A common finding in intractable pediatric temporal lobe epilepsy

B. E. Porter, MD PhD, A. R. Judkins, MD, R. R. Clancy, MD, A. Duhaime, MD, D. J. Dlugos, MD and J. A. Golden, MD

From the Pediatric Regional Epilepsy Program (Drs. Porter, Clancy, and Dlugos), Children’s Hospital of Philadelphia, and Departments of Pediatrics and Neurology (Drs. Porter, Clancy, and Dlugos), Neurosurgery (Dr. Duhaime), and Pathology (Drs. Judkins and Golden), University of Pennsylvania School of Medicine, Philadelphia.

Address correspondence and reprint requests to Dr. B.E. Porter, Division of Child Neurology, Children’s Hospital of Philadelphia, Wood Bldg., 6th fl., Philadelphia, PA 19104; e-mail: Porterb{at}email.chop.edu

Background: Risk factors for temporal lobe epilepsy (TLE) include history of CNS infection, family history of epilepsy, and history of febrile convulsions (FC). Pre-existing cortical dysplasia (CD) may also predispose to refractory TLE, independent of other risk factors for epilepsy.

Methods: The authors reviewed the neuropathologic features of surgical tissue from temporal lobectomies of 33 pediatric patients with refractory TLE, with and without a history of epilepsy risk factors.

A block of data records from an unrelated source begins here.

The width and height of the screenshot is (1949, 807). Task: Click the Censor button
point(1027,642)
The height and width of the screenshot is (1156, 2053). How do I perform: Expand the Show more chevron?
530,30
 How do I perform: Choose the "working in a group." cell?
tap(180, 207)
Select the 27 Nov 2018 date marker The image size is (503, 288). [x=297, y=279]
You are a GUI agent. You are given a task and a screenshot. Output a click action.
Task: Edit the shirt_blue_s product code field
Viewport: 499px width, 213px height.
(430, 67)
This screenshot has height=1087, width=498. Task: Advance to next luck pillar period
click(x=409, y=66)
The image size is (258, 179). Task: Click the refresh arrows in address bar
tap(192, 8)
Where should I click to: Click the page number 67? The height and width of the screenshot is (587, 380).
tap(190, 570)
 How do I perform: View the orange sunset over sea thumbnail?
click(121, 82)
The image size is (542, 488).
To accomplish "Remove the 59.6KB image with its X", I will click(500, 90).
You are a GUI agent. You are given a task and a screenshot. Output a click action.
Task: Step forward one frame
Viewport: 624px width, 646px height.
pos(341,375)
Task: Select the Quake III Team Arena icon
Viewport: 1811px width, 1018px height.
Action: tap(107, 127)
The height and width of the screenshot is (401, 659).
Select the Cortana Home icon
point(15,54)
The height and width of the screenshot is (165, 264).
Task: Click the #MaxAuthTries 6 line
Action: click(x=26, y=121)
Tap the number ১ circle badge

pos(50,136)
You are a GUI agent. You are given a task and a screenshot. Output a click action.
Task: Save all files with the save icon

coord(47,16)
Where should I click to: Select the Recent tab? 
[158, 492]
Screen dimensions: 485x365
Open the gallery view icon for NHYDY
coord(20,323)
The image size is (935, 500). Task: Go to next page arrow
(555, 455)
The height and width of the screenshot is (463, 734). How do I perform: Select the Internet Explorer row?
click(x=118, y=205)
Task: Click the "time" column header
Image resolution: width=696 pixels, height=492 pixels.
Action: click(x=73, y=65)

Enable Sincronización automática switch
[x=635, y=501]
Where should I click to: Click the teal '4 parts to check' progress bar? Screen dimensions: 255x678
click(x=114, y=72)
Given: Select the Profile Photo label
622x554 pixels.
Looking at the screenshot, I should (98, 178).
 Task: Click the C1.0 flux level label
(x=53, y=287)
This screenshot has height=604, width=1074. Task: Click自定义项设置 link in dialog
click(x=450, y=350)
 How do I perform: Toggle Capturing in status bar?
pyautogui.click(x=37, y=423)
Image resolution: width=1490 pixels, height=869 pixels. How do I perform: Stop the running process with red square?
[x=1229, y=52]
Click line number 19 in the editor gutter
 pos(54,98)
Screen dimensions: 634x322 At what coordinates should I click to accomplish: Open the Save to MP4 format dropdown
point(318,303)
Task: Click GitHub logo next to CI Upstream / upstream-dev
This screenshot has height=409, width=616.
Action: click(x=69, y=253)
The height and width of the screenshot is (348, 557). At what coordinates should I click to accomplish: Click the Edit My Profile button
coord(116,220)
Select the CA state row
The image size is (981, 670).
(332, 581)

Results: CD was found in 64% (21/33) of all patients with refractory TLE, including 73% (11/15) patients with a history of FC, 66% (2/3) patients with CNS infections, and 83% (5/6) patients with a family history of epilepsy. Disrupted cortical lamination, dystrophic and maloriented neurons, and balloon cells characterized the CD found in the temporal neocortex.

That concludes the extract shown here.